Tell how many lines of the entries below include the string "will". Respond with the number alone.

__Source records__.
=== Begin Enclosure ===
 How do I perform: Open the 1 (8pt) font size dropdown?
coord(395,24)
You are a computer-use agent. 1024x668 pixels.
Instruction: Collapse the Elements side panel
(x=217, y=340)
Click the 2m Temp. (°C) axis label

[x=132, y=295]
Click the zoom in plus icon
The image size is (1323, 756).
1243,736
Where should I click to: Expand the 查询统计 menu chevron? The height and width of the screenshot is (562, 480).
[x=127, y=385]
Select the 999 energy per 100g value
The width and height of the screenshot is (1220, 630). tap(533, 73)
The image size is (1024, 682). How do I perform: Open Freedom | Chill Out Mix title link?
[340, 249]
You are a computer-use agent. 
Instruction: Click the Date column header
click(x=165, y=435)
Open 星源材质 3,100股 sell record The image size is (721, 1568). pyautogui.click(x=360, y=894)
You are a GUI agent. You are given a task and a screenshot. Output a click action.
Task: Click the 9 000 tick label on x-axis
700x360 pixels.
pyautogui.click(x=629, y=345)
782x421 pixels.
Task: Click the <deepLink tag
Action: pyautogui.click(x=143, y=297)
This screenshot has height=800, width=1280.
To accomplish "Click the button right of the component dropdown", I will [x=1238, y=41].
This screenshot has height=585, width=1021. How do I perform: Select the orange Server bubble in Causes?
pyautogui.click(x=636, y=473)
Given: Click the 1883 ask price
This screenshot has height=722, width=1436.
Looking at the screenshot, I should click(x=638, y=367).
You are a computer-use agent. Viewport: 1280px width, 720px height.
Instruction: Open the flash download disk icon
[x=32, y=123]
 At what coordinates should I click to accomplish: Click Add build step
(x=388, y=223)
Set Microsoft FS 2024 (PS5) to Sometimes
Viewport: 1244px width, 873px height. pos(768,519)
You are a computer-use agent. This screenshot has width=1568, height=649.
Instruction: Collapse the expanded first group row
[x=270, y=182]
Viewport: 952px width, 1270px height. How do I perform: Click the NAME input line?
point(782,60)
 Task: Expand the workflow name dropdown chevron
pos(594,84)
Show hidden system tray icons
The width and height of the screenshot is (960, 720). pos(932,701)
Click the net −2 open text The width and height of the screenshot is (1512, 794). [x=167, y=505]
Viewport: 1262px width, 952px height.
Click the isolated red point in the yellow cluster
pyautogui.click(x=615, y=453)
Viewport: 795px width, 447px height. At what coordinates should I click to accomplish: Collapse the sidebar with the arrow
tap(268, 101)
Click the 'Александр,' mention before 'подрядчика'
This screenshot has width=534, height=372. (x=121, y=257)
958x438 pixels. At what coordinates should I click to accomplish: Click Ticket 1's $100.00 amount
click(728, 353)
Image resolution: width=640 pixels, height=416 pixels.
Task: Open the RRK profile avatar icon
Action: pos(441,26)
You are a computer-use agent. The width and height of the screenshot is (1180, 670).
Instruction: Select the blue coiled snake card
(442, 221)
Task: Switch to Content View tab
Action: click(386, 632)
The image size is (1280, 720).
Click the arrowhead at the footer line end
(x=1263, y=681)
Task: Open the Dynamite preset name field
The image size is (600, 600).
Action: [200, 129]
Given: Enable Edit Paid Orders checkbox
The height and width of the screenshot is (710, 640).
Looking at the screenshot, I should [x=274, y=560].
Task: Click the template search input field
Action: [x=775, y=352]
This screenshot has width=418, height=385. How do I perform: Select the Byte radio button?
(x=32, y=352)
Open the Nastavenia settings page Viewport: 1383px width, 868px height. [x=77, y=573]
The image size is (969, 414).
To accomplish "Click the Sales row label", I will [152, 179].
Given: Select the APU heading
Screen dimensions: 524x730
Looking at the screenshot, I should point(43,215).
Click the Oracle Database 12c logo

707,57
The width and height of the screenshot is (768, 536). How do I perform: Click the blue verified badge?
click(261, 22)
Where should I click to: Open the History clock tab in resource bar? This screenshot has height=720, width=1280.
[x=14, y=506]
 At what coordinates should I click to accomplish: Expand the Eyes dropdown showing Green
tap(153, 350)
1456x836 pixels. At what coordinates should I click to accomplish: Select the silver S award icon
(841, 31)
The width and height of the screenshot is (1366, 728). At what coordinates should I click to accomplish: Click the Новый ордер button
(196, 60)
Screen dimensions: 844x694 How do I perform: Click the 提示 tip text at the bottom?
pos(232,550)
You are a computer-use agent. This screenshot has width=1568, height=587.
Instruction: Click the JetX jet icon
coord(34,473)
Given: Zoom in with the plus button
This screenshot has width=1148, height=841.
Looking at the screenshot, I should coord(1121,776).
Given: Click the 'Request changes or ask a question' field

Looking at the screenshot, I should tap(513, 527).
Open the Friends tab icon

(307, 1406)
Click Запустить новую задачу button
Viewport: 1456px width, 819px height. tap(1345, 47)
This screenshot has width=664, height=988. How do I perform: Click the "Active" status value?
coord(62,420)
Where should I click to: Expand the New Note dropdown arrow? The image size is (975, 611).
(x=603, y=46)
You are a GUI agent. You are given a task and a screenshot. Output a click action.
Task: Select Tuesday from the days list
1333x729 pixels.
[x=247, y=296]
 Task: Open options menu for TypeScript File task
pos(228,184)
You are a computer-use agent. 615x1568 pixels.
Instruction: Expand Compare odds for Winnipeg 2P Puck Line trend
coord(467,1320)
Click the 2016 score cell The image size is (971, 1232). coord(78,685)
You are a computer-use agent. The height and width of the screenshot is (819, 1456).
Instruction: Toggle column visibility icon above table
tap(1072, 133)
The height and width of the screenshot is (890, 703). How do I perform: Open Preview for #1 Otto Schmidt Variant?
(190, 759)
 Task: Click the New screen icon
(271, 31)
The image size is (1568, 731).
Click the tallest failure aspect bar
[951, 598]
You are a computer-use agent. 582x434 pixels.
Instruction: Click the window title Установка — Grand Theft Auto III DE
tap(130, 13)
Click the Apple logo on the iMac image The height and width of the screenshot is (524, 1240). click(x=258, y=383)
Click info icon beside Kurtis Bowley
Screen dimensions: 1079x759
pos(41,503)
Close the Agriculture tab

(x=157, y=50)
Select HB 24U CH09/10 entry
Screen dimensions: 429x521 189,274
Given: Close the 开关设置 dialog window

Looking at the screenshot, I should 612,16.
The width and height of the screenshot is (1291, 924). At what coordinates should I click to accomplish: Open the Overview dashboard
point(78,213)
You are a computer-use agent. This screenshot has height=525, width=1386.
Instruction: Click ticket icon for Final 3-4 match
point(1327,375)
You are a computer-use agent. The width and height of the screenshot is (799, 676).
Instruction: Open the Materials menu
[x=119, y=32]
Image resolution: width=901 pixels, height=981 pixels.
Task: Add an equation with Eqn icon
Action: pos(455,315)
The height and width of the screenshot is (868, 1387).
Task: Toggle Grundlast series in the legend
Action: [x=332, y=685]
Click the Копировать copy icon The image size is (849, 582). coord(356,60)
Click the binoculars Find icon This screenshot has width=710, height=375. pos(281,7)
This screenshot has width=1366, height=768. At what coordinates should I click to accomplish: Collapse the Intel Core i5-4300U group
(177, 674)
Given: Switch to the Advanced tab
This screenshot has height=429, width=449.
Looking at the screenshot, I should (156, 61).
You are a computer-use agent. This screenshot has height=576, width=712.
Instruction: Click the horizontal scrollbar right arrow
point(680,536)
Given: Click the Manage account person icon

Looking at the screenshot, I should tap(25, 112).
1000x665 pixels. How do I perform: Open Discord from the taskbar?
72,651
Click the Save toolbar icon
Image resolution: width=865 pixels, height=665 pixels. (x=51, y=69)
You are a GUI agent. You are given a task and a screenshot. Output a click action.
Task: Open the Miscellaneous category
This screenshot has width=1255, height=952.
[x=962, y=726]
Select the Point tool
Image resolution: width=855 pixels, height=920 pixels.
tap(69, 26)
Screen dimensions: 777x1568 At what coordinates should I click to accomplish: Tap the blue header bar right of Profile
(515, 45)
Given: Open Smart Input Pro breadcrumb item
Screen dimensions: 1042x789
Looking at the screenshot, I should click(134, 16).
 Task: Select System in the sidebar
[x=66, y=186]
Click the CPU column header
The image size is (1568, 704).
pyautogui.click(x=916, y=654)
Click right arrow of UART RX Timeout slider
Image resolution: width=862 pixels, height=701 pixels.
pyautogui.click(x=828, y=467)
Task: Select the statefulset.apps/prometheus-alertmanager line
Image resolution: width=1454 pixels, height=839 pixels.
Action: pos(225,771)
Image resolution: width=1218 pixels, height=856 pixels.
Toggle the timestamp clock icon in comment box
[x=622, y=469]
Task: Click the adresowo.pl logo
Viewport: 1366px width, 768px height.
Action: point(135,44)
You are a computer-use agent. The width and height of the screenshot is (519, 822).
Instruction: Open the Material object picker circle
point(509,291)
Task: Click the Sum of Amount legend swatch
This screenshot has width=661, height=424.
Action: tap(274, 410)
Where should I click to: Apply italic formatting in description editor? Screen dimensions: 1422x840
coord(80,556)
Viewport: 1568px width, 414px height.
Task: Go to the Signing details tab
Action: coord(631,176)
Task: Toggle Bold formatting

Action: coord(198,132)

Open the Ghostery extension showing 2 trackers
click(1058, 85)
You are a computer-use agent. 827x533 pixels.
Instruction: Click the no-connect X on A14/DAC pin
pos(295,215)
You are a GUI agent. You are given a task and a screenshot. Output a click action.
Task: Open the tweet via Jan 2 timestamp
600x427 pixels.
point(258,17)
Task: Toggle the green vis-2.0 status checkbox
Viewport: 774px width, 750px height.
=== End Enclosure ===
__Solution for this exercise__. 2